There may be good reasons for Democratic superdelegates to hold off on making a decision between Senators Clinton and Obama, but the national popular vote is not one of them. Over fifty years ago Jean-Paul Sartre warned us about something he called “bad faith.” We are in “bad faith” when we are free to make a decision but convince ourselves that there is something preventing us from making this decision. For example, those who seek advice can be in bad faith. They say that they cannot decide until they get some good advice, knowing in advance what the advice will be.
How does this relate to the so-called popular vote? Well, if we can believe a lot of pollsters and journalists, the SUPERdelegates really want to know what the national popular vote is going to be before they can make up their minds. Until they know, they cannot choose between Clinton and Obama. But for anyone who has seen some of the (often well intentioned) attempts to calculate the national popular vote, it should be obvious that no such total will be available. There is no evil plot afoot. The simple reality is that states have chosen very different ways to select delegates. The first great divide is between caucus states and non-caucus states. And then there are the different ways in which the caucus states choose to select delegates. But although many have spent many hours focusing on the latter, these differences are really trivial. The bottom line is that any attempt to determine a national popular vote runs into the apples and oranges problem. Caucus states and primaries are different animals, and if you attempt to combine them into a national popular vote, you will short-change the caucus states. Why? Because every statistical model that seeks to create a national popular vote from these apples and oranges will be suspect and subject to abuse. The caucus system simply involves many fewer participants.
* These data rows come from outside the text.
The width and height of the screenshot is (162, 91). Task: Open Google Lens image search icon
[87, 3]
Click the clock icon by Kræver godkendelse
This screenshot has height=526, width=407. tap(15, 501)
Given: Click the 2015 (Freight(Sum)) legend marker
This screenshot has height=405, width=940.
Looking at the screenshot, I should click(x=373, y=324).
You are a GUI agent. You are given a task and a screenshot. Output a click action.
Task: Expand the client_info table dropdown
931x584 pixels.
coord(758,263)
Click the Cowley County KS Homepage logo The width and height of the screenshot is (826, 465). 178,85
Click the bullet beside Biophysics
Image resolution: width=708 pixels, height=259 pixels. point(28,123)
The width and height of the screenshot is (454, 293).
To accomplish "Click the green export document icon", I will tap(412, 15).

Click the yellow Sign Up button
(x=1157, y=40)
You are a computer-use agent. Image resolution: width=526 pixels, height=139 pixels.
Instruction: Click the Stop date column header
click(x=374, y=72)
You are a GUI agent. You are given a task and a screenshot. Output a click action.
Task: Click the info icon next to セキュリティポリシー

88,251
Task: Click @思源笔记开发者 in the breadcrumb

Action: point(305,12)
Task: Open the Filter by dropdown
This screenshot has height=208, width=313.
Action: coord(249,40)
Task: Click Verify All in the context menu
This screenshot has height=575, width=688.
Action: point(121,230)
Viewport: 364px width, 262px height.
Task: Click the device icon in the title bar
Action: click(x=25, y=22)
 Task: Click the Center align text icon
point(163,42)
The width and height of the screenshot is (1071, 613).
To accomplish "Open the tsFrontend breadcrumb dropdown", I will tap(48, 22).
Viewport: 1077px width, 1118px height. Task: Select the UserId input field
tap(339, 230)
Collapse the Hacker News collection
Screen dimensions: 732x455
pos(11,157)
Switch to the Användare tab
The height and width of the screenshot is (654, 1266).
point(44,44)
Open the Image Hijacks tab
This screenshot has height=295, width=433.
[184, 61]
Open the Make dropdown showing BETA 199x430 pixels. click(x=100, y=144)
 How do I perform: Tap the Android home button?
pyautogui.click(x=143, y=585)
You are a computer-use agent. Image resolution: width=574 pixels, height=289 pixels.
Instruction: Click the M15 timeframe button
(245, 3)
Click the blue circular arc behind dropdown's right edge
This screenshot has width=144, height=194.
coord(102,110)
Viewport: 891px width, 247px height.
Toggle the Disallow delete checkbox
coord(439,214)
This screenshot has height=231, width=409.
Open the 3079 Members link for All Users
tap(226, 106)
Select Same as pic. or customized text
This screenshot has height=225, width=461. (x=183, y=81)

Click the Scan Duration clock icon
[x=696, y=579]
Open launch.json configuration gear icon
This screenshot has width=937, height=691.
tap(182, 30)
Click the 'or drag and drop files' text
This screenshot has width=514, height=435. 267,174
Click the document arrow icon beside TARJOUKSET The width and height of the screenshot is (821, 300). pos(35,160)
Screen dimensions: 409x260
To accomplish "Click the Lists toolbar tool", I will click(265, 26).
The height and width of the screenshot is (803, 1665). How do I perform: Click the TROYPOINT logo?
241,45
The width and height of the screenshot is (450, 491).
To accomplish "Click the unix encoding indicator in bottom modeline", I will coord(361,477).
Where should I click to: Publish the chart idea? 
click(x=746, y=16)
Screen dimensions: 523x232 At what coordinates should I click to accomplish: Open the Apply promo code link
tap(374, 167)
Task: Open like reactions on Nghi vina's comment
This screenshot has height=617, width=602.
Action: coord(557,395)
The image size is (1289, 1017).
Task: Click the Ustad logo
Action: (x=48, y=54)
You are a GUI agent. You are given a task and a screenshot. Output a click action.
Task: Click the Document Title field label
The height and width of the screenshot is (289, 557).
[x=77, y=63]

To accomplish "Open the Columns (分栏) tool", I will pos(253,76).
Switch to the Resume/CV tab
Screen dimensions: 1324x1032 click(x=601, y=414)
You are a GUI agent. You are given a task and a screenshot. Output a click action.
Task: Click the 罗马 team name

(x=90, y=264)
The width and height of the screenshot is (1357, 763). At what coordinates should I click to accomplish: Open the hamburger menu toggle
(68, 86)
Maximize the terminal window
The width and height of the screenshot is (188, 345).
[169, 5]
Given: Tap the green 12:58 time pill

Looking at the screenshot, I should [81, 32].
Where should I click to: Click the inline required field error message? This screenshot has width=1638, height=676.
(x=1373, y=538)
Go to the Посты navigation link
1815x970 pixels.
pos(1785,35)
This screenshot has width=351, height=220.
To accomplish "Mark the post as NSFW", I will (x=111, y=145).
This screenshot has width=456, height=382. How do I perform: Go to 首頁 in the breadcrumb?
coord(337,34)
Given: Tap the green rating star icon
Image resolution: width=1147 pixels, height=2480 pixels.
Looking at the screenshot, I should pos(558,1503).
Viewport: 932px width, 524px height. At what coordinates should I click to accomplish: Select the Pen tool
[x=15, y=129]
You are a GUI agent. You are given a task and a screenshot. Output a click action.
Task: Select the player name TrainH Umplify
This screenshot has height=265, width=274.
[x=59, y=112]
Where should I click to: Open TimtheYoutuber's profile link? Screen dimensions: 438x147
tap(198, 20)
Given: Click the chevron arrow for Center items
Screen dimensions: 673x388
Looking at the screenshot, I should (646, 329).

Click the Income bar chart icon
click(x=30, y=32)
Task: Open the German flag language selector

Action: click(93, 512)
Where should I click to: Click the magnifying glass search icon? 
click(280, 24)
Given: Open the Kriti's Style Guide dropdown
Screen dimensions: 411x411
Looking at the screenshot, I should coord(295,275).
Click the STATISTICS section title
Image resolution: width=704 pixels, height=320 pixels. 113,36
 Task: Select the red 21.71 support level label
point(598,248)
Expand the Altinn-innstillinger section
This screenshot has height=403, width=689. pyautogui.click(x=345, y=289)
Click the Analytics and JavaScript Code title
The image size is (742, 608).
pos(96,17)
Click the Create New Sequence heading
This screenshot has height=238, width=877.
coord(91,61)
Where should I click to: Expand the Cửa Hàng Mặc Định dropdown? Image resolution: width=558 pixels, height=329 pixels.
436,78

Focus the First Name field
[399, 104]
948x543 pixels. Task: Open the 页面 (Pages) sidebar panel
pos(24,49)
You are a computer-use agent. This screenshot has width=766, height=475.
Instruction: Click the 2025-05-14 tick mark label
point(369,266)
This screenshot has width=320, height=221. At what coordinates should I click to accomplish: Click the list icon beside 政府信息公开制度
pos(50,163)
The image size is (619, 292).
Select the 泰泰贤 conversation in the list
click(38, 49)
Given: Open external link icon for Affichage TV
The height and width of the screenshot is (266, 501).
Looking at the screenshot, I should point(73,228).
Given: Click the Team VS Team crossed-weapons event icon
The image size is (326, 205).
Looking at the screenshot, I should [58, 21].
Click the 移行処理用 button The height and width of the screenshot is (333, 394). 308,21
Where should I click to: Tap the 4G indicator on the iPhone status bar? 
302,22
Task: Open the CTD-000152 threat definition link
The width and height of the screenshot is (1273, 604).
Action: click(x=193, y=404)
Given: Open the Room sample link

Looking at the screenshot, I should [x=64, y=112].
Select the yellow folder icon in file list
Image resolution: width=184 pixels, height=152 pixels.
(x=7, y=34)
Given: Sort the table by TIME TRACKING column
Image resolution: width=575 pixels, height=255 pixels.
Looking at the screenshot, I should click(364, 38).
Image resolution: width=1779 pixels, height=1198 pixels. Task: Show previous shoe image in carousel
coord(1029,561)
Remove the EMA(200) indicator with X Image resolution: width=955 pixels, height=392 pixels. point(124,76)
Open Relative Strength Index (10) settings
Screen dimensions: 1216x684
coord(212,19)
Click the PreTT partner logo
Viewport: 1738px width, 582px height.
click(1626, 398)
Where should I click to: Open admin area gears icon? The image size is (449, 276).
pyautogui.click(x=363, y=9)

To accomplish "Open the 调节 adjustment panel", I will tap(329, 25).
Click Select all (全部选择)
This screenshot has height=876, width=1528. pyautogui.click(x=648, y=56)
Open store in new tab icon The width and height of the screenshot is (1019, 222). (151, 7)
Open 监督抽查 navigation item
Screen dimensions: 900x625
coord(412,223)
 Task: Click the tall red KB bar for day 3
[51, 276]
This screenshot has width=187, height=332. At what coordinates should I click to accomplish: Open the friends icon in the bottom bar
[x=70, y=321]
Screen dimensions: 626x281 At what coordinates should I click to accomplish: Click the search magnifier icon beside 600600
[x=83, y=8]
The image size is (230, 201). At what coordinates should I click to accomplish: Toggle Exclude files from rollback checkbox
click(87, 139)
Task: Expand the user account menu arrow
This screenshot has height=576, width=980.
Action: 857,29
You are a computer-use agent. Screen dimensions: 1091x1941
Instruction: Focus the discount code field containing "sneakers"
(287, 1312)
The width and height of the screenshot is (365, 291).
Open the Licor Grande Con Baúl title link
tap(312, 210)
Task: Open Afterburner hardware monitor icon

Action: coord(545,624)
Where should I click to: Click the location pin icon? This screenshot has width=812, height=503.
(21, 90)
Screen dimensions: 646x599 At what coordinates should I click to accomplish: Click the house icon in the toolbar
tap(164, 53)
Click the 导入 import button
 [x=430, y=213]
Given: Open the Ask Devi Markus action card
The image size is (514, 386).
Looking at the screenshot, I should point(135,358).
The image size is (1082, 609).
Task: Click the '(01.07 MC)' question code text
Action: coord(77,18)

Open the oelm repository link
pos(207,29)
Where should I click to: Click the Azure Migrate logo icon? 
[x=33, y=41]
One can complain that it is less democratic, although no candidate did so before Iowa. But the Democratic Party did not warn the citizens of caucus states that their systems would mean reduced representation, and this is just what it would mean if pollsters create statistical Rube Goldberg devices for calculating a national popular vote.
Pollsters and journalists are free to go through all of the statistical contortions that their patience will allow. They are free to create formulas, and then more formulas. However, they should know this: they are supporting the bad faith of some of the superdelegates. They are enabling people who have a responsibility to make a decision avoid a decision. They are giving them an excuse. They are telling superdelegates that there may be an Oz-like “metric” that can help them out of their alleged indecision. I say, let them fish or cut bait.